In the worked solution, where can the extreme values of a continuous function on a closed interval occur?

▶ **Passage**
- - -
Question

Find the extreme values of the function on the given interval.$$f(x)=e^{x} \sin x$$ on $$[0, \pi]$$.

Answer

**step1 Understand the Goal and Given Information**

The problem asks us to find the extreme values, which means the absolute maximum and absolute minimum values, of the function $$f(x)=e^{x} \sin x$$ over the specific interval $$[0, \pi]$$. For a continuous function on a closed interval, these extreme values will occur either at the endpoints of the interval or at any critical points within the interval. Critical points are where the function's rate of change is zero or undefined.

$$f(x)=e^{x} \sin x$$

The given interval is:

$$[0, \pi]$$

**step2 Calculate the Derivative of the Function**

To find the critical points, we first need to determine the derivative of the function, denoted as $$f'(x)$$. The derivative tells us about the slope of the function at any point, and critical points often occur where the slope is zero (a peak or a valley). We will use the product rule for differentiation, which states that if a function $$f(x)$$ is a product of two other functions, say $$u(x) \cdot v(x)$$, then its derivative is given by $$f'(x) = u'(x)v(x) + u(x)v'(x)$$.
- - -
[Word and element pointing items]
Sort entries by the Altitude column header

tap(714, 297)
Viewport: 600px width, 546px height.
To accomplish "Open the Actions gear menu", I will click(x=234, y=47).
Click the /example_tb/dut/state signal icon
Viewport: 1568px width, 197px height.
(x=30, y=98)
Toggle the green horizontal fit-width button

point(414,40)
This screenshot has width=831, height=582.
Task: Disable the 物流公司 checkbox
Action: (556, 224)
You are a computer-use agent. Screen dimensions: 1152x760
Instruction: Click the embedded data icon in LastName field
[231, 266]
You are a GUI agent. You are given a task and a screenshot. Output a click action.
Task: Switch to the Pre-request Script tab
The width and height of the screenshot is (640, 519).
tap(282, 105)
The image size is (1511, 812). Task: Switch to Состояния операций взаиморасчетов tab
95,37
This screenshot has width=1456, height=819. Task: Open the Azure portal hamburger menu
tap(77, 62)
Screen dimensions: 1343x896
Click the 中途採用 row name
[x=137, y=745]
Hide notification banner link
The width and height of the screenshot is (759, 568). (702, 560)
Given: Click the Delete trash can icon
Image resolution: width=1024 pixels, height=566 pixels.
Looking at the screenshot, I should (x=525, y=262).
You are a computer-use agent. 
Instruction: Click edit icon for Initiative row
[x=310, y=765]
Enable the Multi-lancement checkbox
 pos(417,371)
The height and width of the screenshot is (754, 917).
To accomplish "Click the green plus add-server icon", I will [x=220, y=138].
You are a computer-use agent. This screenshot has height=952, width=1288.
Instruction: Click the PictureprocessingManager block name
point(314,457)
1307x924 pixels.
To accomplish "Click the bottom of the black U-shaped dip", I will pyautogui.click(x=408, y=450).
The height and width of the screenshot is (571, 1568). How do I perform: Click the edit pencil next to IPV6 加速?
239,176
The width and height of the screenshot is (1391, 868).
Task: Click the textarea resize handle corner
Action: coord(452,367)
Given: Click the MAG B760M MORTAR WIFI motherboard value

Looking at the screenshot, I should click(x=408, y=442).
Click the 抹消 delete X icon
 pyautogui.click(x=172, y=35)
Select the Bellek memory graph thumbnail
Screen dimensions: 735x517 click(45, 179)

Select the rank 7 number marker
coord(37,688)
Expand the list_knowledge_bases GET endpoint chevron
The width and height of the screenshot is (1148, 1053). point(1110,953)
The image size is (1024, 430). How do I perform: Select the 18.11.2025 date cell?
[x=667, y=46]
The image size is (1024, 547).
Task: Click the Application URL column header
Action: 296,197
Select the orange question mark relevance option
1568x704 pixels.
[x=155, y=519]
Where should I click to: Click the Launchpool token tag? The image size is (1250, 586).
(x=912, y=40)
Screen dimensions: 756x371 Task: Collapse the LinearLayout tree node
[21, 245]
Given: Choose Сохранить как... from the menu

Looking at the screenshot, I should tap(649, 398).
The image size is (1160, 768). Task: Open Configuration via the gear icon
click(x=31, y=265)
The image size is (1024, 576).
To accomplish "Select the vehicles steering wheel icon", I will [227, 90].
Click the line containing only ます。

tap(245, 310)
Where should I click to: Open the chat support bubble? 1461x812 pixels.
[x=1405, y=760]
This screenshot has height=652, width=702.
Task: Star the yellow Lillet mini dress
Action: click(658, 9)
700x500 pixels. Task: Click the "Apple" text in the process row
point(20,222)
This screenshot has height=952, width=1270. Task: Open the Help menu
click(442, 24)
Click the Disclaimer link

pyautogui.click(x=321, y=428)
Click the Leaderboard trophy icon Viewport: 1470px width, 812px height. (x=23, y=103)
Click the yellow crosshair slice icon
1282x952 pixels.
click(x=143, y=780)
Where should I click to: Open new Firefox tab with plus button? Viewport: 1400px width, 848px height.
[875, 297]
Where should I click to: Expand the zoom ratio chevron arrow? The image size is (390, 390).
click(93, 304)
- - -
▶ **Exercise answer**
At the endpoints of the interval or at any critical points within the interval.